EDITORIAL: Sharia “justice” comes to Swat again?

Shara’i Nizam-e-Adl Regulation is about to be applied to Swat once again. This time, one hopes, it will stick and not become a ruse for the Taliban behind which to gain reprieve from military attacks and regroup. The last time the ANP government wrote up an accord on the subject with the followers of Sufi Muhammad of the Tehreek Nifaz Shariat Muhammadi, (TNSM) the son-in-law of the great sufi warrior, Fazlullah, did not abide by it and the people of Swat, who are propagated to be relentlessly “demanding sharia”, suffered untold misery at the hands of his gunmen. The earlier agreement had the authority of the Sufi’s word not to destroy girls’ schools, but the schools had gone on being blown up.

This time, too, the NWFP government and the TNSM leader have agreed to the implementation of sharia justice in Malakand division. Under the agreement, Sufi Muhammad, through his public congregations in Matta, will be expected to “build consensus among his people”; His son-in-law, Fazlullah, will have to soon announce ceasefire in Swat; all the girls’ schools in the area would have to be reopened; and the great Sufi Muhammad would “help establish a strong administration in the area”, although that job is normally expected to be performed by the elected representatives of the people sitting in Peshawar.

The sharia bill will be finalised by the ANP government and subjected to a political consensus in the NWFP Assembly on Monday and the emerging document will be grandiosely called Shara’i Nizam-e-Adl Regulations. Many who will sign on the dotted line will be those who would sign anything if it remotely promised to bring a break in the cycle of Taliban violence in the region.
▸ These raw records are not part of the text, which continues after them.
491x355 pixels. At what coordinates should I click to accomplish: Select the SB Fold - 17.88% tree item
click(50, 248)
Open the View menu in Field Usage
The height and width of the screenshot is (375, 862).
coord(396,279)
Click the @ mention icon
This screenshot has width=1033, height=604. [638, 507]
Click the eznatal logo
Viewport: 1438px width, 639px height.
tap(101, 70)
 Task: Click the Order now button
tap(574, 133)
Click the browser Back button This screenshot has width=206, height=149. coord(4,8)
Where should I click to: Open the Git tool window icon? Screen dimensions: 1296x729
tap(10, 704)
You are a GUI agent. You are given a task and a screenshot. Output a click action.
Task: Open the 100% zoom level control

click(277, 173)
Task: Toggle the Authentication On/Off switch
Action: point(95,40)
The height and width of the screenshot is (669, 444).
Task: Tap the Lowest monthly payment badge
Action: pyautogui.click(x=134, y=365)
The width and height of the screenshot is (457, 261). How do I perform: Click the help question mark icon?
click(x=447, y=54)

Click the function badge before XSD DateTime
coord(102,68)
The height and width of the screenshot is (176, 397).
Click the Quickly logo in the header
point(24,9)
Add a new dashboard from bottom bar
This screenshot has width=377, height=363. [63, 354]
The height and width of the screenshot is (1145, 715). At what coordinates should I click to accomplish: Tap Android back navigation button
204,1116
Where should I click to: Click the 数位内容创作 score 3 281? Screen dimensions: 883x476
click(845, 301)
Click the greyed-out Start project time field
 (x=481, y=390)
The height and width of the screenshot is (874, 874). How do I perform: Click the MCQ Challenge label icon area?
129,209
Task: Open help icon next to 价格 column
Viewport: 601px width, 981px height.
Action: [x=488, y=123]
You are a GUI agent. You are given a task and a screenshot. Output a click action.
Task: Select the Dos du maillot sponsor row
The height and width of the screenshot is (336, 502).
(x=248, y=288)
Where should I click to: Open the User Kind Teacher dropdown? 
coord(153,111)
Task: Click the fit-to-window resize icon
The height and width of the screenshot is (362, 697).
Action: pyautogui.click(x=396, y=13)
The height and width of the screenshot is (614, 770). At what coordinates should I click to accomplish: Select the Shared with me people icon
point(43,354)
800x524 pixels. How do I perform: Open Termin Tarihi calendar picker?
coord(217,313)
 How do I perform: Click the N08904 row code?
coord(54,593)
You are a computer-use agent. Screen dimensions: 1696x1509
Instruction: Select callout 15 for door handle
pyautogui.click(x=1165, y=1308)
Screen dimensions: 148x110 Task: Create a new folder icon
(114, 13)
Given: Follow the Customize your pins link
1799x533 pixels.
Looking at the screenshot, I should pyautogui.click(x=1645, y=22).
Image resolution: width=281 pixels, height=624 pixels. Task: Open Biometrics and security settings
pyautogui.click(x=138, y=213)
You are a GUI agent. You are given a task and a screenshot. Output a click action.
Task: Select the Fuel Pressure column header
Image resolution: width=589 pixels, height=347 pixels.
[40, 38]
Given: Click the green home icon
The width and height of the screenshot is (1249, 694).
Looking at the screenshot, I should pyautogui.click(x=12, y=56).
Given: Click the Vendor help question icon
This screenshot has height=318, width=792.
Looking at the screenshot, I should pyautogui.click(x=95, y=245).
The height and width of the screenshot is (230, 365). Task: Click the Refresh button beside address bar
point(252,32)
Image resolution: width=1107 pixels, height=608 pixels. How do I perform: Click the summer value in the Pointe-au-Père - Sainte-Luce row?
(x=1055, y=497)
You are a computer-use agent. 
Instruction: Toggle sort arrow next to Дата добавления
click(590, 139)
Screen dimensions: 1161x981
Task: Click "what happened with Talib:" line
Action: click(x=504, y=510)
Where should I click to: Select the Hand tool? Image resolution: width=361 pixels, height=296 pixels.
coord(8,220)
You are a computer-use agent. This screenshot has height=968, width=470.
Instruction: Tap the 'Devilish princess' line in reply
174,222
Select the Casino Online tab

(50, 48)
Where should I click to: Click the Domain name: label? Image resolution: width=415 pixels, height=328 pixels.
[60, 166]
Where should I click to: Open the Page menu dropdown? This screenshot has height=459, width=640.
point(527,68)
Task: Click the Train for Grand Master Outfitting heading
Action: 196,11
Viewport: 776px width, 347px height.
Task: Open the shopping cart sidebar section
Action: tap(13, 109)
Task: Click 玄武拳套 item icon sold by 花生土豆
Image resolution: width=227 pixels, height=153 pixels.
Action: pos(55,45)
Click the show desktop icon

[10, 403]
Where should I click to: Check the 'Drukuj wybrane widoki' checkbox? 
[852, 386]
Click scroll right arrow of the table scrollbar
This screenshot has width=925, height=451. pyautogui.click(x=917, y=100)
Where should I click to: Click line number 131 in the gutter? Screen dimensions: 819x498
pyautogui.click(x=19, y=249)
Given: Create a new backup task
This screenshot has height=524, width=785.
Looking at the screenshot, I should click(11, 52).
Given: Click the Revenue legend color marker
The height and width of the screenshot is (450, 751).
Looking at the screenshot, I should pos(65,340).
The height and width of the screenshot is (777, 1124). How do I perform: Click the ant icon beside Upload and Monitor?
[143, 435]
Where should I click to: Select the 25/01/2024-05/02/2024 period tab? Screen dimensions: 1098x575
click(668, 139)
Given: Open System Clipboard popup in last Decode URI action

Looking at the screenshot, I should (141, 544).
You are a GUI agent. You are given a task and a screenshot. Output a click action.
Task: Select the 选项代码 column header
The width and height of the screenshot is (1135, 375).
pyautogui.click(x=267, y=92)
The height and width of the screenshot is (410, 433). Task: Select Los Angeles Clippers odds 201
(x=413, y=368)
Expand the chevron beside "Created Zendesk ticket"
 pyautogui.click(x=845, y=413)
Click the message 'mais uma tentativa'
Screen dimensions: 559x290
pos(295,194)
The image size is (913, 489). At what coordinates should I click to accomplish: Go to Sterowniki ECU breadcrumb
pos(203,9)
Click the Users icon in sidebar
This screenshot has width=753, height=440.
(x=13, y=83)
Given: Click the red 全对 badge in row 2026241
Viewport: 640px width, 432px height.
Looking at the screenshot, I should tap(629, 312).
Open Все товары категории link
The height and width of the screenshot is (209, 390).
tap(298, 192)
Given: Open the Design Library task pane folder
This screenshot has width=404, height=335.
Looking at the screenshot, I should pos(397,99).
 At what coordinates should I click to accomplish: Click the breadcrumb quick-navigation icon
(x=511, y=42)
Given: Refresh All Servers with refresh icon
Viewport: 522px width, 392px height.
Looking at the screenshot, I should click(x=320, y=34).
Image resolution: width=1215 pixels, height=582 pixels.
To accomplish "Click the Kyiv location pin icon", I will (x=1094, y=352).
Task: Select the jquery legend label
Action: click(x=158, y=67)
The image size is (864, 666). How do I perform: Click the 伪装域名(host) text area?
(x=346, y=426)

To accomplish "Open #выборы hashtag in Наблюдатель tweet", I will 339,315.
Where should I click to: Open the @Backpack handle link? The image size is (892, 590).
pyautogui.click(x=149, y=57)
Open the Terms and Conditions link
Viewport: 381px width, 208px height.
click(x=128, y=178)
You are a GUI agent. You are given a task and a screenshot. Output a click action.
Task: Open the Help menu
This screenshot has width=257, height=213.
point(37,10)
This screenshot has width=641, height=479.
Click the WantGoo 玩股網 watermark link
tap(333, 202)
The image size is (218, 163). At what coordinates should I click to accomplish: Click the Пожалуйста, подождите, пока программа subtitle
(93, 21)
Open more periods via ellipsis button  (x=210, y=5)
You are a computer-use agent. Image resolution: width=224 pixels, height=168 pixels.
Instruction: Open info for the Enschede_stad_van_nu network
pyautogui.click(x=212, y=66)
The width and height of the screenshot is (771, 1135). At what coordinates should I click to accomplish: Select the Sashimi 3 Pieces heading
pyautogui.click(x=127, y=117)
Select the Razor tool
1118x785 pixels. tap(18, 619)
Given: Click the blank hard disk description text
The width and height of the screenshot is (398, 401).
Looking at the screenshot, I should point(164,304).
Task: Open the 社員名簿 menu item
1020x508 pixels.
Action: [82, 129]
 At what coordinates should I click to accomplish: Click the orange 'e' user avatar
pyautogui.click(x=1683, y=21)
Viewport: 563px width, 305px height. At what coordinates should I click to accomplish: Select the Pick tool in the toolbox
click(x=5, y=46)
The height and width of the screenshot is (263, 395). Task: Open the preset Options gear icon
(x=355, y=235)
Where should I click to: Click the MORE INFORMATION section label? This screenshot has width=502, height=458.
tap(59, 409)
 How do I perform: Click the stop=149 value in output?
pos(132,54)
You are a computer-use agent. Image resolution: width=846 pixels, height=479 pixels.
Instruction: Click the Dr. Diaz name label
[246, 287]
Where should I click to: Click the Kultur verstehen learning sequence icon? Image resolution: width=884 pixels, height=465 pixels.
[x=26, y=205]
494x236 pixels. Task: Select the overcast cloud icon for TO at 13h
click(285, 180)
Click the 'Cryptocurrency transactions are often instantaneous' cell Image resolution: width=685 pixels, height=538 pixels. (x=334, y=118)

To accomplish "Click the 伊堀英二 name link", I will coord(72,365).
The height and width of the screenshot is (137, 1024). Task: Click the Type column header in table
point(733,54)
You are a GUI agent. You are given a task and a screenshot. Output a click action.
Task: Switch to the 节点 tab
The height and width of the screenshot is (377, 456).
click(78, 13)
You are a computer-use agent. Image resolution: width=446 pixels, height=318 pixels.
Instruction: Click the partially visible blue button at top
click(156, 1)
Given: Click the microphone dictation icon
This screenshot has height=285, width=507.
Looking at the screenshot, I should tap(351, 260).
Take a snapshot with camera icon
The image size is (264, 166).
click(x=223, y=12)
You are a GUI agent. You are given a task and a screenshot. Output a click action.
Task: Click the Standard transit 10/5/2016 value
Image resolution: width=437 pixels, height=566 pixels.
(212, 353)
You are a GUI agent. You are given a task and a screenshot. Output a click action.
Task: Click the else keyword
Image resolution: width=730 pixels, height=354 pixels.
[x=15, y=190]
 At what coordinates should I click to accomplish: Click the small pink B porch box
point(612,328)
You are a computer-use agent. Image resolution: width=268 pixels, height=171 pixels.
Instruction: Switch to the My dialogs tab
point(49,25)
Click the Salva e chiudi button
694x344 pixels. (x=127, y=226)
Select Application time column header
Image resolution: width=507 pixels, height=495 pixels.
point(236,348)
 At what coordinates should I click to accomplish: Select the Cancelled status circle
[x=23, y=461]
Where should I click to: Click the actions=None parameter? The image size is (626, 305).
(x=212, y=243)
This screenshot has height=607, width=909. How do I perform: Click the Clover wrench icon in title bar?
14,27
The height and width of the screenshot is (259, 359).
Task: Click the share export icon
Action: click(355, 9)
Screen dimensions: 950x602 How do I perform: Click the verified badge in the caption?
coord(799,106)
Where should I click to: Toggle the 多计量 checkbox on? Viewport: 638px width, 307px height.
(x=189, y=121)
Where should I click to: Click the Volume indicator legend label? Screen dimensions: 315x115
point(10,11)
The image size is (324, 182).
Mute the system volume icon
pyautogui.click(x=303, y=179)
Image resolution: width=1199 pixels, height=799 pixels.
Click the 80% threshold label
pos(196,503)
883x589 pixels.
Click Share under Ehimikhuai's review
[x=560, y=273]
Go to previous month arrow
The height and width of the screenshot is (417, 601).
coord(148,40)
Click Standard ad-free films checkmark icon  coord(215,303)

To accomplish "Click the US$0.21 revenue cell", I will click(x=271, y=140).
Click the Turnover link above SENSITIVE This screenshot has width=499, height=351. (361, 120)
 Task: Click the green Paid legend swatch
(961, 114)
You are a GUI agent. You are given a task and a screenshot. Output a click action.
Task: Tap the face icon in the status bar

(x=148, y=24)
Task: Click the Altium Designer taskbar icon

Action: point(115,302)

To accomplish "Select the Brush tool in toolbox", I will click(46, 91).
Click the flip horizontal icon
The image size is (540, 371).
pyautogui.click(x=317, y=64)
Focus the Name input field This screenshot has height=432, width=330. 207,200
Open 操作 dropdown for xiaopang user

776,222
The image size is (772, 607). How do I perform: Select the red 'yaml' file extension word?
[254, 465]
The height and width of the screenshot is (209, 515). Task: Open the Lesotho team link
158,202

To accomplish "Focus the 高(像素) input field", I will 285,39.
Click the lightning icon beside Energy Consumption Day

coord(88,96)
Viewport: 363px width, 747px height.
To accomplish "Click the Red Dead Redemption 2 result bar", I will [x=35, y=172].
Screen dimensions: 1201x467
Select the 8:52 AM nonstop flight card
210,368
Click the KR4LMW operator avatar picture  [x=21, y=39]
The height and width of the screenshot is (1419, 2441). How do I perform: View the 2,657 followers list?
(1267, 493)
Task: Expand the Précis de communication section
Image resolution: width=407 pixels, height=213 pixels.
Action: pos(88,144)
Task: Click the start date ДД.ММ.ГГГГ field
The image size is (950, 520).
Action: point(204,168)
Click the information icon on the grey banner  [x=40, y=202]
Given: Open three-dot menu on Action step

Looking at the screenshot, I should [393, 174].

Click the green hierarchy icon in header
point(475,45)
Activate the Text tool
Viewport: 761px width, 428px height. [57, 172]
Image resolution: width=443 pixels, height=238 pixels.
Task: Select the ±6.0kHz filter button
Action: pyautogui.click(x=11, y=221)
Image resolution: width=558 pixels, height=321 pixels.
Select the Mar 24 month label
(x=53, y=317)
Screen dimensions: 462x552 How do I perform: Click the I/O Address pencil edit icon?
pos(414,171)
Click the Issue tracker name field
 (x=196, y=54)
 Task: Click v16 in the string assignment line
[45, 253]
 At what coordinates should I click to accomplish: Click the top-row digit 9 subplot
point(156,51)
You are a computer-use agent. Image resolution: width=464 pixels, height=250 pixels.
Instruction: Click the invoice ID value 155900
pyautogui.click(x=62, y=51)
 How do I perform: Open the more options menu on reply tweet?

Some will be sceptical about a blueprint of religious law that will stand only if it is not different from the law being enforced in the Tribal Areas. For instance, the blowing up of girls’ schools was a part of the jurisprudence of the Taliban government in Kabul, which was accepted as precedent in Pakistan’s Taliban-controlled Areas. The last time Sufi Muhammad promised not to destroy the schools he couldn’t enforce or abide by his pledge.

The people of Swat want quick justice, the kind enforced by the Wali of Swat, as if in a city-state utopia, but they are bound to get more than they have bargained for by rejecting the dilatory system obtaining in the rest of Pakistan. They will get the “munkir” (forbidden) part of the sharia dealing with forbidden acts plus the “maruf” (approved) part dealing with acts of piety. The “praiseworthy” acts of piety such as the saying of the nimaz five times a day in the mosque will be greatly approved, but those who don’t observe the ritual will suffer physical and financial pain. And the list of the “maruf” stretches endlessly, which means that you can be thrashed for a number of things you thought were not “penal”. It is probable that the scared people of Swat simply don’t know what they are in for.

The Sufi himself says he will help in setting up a judicial system. What if he doesn’t like the way the ANP lays down the law of the sharia? Will the ANP leaders get the Sufi to become a de facto arbiter on how the sharia has to be enforced? A chilling feeling is that the Sufi and his warlord son-in-law will preside over the establishment of the sharia law and will also interfere in the day to day implementation of it. The power of the Sufi will derive from the gun of the Taliban and he will not for long allow a sharia which is different from the one enforced by the Taliban elsewhere. This is very important because sharia is the order that will ensure longevity to the governance of the Taliban in the various territories they hold. Finally, if the Taliban win the war in Afghanistan and the Americans leave the region, it is the sharia that will ensure that the territories conquered in Pakistan stay with them.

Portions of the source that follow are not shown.